• _Work to do_
Copy the items word for word, starting at the first line and continuing through the line that contains "coord(127,38)".

• _Dataset items_
###

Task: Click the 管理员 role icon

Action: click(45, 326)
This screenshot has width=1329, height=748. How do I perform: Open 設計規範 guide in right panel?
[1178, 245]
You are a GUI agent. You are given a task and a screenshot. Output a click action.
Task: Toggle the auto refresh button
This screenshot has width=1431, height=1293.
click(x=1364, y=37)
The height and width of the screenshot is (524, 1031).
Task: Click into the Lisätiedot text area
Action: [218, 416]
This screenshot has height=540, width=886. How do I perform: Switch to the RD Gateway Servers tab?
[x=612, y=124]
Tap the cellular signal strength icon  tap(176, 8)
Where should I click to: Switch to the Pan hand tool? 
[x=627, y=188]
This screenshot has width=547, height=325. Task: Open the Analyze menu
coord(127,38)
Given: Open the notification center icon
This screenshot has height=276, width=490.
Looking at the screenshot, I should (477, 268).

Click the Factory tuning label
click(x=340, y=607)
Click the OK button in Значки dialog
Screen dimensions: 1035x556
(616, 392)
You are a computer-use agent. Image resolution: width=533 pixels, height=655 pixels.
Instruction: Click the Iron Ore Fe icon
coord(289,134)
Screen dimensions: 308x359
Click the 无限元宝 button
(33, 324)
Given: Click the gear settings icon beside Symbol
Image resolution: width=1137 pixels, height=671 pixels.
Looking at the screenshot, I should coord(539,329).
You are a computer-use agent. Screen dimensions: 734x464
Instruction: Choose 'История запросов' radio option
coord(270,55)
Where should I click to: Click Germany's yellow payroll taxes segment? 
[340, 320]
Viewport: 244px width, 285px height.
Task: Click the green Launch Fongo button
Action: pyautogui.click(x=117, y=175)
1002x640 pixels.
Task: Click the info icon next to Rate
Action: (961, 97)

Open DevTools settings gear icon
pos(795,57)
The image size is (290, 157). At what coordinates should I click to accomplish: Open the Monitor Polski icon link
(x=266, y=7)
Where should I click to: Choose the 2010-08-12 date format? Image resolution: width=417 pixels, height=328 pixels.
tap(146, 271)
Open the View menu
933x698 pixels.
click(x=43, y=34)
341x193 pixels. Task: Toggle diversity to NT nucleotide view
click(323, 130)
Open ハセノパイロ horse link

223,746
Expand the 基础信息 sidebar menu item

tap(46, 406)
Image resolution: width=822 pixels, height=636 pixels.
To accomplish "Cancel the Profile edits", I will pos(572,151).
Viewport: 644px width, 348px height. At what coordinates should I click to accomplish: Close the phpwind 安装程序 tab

###

• _Completed exercise_
Task: Click the 管理员 role icon

Action: click(45, 326)
This screenshot has width=1329, height=748. How do I perform: Open 設計規範 guide in right panel?
[1178, 245]
You are a GUI agent. You are given a task and a screenshot. Output a click action.
Task: Toggle the auto refresh button
This screenshot has width=1431, height=1293.
click(x=1364, y=37)
The height and width of the screenshot is (524, 1031).
Task: Click into the Lisätiedot text area
Action: [218, 416]
This screenshot has height=540, width=886. How do I perform: Switch to the RD Gateway Servers tab?
[x=612, y=124]
Tap the cellular signal strength icon  tap(176, 8)
Where should I click to: Switch to the Pan hand tool? 
[x=627, y=188]
This screenshot has width=547, height=325. Task: Open the Analyze menu
coord(127,38)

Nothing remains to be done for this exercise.